Notes on Vision and Audition

Language and culture aside:

Ecologically speaking, vision tends to give us information about the solid features of our environment, and about how they move in relatively continuous relation to us. Concerns like horizon, topography, figure vs. ground, are apprehended all at once and continuously, in the azimuth of the visual field. Vision is, in a way, the sensory mediator of the continuous present. We register movement, but then forget it quickly. We register change, but only keep track of it rarely. The normal concern in vision is with continuous change or with stable distinctions; to be concerned with temporal discontinuity, rupture, or discontinuous change, a viewer must invest something special.

Audition, by contrast, gives us more information about sudden or temporary changes. Background noise quickly vanishes from consciousness, hearing disengages until further notice. But with breakage (snap), rupture (pop), obstacles (thud), flow (whoosh), the ear knows almost instantly what is happening. Sounds of discrete and fleeting events capture our attention entirely, even against our will. An unfamiliar audible disturbance in the next room—even a quiet one—can interrupt anything, a thought, a task, an important question. Whatever you were thinking or saying during such surprises in hearing will have to be repeated after the disturbance has passed, or becomes familiar. Sure, we notice visual disturbances, too — the orange glow of a fire or darkness of a new hole in the ground — but they are rare and dramatic. (They have to be, or we won’t notice them as well.) The same distracting effect is possible in audition with much less effort: a twig breaks, a bird flaps its wings, pepples tumble from a cliff above.

Audition marks specific events, changes in the logic of a situation, and cause-effect relationships. Sounds come less from objects than from the things they do, and when they cease or change what they do, so follows the sound itself. Thus sound is bound to specific events, and marks those events. Counterintuitively, the capacity of sound to mark an event is memorable and stable, even as the sound itself fades: even when the ‘sound itself’ of a footstep in the gravel has quickly disappeared, our sense of its characteristics, location, and timing all stay, object like, in the stores of the sensory system, to mark the event. By contrast, if our visual experience of a (silent) event is fleeting and dynamic, our sense of its relations and movements are fraught with uncertainty; normally we want to see it again in order better to understand it.

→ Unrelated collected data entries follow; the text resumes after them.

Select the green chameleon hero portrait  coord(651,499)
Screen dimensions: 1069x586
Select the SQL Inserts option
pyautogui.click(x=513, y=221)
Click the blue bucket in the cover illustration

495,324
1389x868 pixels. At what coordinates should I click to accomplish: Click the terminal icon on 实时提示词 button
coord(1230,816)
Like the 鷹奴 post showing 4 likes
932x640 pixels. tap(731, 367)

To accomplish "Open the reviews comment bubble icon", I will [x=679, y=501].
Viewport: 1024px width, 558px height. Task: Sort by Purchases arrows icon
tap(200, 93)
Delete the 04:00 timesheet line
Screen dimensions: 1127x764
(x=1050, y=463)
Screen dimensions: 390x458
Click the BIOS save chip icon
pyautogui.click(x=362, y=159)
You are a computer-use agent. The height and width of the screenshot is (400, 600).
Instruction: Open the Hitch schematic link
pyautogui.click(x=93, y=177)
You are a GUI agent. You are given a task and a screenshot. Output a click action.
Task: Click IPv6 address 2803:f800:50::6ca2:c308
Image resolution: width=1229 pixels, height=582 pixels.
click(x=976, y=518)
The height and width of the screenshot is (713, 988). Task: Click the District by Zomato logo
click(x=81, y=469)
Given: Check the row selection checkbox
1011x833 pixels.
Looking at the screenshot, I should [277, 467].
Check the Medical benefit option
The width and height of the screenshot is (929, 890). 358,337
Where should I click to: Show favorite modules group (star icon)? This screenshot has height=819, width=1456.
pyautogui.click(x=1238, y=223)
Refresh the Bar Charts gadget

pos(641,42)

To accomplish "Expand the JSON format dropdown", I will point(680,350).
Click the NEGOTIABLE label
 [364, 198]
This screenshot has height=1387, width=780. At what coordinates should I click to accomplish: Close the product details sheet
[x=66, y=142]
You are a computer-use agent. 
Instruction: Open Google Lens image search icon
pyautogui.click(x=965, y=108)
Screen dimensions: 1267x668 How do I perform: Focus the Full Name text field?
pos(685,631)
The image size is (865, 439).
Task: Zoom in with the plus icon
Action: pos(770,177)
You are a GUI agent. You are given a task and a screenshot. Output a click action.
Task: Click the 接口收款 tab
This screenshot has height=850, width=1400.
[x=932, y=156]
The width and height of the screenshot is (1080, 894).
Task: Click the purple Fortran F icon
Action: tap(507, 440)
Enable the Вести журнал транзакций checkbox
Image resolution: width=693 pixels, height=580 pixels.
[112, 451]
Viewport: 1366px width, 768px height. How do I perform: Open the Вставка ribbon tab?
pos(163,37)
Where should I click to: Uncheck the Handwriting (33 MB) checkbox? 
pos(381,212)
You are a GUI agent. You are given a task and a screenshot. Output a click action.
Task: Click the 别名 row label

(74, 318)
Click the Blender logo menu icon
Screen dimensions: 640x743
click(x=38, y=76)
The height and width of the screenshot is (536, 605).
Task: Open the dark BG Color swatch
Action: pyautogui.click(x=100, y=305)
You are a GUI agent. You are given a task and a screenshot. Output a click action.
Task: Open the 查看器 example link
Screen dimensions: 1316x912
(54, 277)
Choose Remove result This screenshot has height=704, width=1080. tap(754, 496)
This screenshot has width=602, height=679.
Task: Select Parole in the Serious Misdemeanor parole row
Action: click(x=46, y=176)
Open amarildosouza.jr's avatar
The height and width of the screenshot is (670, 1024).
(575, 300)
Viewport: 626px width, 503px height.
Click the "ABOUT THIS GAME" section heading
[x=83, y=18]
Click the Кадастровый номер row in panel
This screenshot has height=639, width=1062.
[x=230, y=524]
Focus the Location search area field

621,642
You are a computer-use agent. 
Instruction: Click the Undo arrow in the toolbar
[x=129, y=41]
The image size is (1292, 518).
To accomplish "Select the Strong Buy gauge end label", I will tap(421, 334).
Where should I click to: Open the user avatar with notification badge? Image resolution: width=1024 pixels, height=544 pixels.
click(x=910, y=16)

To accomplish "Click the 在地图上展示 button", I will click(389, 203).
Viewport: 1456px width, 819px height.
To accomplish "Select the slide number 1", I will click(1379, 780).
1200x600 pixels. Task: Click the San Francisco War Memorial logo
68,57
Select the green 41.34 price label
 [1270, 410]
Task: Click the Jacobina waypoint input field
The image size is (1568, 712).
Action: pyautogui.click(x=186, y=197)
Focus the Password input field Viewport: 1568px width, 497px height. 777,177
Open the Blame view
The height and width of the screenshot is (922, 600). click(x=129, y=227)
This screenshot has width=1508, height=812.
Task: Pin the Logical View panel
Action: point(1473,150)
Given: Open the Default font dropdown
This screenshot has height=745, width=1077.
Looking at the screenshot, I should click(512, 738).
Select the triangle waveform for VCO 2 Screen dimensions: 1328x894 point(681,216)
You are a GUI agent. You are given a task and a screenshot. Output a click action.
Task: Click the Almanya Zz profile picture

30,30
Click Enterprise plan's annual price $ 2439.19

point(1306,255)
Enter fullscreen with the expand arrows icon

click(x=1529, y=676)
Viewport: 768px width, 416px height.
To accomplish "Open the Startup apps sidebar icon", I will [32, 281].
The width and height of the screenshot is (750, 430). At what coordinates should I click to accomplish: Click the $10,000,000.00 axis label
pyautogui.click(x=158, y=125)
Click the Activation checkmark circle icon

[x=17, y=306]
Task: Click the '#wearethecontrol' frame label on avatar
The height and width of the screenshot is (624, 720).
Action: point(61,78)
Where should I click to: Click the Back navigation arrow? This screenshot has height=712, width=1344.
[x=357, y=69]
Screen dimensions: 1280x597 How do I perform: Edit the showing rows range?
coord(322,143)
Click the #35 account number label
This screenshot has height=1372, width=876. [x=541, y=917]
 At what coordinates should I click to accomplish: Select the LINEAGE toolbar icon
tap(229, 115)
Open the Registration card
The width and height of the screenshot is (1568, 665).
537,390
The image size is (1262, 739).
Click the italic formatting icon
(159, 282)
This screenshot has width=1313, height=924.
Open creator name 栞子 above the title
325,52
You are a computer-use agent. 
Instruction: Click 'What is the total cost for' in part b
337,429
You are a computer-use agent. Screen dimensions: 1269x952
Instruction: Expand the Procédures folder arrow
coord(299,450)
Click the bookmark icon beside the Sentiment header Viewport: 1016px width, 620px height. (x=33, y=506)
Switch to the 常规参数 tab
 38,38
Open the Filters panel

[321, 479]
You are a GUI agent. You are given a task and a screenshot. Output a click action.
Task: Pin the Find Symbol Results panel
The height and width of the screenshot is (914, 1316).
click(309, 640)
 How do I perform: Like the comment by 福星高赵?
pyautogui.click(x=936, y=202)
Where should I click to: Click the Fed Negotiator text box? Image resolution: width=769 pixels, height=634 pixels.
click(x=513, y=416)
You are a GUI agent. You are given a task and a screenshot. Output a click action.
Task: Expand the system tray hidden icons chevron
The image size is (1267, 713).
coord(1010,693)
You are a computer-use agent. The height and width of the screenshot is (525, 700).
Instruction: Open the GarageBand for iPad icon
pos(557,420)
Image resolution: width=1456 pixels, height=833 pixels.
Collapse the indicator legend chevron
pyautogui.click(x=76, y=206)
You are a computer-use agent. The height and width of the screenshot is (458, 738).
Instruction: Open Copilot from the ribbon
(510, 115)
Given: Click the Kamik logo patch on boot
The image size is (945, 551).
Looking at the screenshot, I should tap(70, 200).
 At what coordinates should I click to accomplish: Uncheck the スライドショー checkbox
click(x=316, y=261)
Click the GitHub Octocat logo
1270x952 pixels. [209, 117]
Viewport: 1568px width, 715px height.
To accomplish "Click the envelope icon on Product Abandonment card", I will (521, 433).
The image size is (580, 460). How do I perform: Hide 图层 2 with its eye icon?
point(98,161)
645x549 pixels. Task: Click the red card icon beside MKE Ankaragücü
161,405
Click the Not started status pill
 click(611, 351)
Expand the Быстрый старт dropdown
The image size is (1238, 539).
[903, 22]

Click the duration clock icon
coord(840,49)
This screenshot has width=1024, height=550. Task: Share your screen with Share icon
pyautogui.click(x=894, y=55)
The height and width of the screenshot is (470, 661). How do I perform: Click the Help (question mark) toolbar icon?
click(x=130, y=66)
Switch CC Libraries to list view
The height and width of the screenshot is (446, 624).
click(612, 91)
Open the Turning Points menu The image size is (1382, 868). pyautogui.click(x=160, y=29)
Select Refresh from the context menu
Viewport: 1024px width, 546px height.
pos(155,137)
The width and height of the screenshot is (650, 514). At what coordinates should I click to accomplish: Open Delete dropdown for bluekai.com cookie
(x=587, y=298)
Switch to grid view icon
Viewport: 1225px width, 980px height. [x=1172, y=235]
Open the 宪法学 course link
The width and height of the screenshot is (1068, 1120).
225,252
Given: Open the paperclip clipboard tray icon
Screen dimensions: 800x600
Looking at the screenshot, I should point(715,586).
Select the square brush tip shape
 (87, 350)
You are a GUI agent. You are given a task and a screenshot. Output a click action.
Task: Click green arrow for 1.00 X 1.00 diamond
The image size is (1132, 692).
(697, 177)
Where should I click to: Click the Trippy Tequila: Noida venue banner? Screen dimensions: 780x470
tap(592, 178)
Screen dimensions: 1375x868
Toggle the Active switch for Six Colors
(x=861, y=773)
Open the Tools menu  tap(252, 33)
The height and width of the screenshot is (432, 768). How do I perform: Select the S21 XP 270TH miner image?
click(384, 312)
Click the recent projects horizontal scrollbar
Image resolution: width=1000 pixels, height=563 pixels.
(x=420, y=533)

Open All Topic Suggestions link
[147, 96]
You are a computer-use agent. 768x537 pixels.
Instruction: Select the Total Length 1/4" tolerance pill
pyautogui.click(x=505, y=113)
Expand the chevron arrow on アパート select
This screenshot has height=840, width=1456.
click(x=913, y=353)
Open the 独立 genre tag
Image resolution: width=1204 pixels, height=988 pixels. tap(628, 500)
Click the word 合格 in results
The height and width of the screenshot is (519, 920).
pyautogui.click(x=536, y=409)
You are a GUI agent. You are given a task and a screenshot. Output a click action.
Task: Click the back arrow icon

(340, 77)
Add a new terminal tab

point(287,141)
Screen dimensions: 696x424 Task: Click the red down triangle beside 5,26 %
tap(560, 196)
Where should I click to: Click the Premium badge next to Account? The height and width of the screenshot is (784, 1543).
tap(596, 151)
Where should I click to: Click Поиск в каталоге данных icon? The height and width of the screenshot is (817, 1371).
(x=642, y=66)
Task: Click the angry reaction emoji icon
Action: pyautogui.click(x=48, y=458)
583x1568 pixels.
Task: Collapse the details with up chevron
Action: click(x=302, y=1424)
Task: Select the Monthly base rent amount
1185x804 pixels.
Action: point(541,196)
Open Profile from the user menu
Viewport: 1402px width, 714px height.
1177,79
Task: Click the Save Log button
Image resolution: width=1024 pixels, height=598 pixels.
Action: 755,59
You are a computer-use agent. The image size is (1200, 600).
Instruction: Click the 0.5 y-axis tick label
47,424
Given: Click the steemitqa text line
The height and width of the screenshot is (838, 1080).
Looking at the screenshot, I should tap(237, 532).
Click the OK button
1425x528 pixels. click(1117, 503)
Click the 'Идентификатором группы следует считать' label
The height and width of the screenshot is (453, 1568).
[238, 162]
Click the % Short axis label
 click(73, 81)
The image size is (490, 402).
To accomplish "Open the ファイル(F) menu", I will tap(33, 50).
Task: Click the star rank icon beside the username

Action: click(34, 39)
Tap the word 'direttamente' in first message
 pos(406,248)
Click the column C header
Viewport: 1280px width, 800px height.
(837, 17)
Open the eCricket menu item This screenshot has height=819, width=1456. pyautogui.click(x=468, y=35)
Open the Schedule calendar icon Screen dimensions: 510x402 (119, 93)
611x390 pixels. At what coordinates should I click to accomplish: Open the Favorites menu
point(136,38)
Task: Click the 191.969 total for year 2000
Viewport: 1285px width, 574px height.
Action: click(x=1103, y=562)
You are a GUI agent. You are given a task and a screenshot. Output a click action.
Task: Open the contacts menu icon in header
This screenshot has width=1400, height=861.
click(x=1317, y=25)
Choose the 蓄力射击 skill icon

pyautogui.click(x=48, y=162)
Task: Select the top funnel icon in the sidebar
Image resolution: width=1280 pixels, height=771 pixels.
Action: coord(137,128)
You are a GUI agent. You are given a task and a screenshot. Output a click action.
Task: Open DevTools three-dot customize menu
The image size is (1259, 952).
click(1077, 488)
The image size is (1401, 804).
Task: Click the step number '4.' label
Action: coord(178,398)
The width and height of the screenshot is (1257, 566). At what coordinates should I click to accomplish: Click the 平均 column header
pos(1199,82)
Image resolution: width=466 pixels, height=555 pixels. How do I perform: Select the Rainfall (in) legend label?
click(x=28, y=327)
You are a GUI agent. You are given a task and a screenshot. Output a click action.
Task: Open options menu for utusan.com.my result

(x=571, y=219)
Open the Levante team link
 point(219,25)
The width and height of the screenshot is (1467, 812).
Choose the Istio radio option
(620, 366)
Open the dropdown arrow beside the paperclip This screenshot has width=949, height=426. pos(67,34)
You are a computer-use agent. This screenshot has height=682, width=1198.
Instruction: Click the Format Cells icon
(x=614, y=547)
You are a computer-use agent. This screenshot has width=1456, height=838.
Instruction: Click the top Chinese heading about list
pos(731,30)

Vision and hearing in language and culture:

When it comes to language and culture, our vision — through decoration, clothing, body movement, posture, face, etc. — conveys tone, mood, status, and background experience. The word “status” almost says it all—the conveyance of vision is always in the present, but never only about the present. From what our eyes bring to us, we infer a message, from the past or from the future.

Written language works this way. Unlike speech, visualized words tend to convey something about the future or the past. Something “put it in writing” has stability, and a power to communicate to the future; when we say that plans are “not set in stone” we imagine written words set in something softer, something unstable. But now the writing suggests a dialogue between future and past. Sign-language is an exception to this rule, as it replaces aural communication for subjects with hearing-impairment.

Many have argued that human cultures could nevertheless have evolved with sign-language as their primary language forms, obtaining great advantages as a result, even if hearing was adept in all their participants. Advanced communication during hunting would be more stealthy; communication over moderate distances or in the midst of background noise would be less impaired. The fact that human cultures privilege sound as the mode for speech—as a mode of represention of immediate and dynamic states—tells/shows us something about the information ecology of human senses. Namely: vision is traditionally off-limits to the expression of the complex dynamic present. We reserve it instead for the larger forms and processes, the semi-static, transcendant, or ongoing features of the world. Semifore is a 19th-century exception, texting is a contemporary one. It’ll be inteteresting to see whether increasingly mobile display technologies will dislodge any of these crude generalities.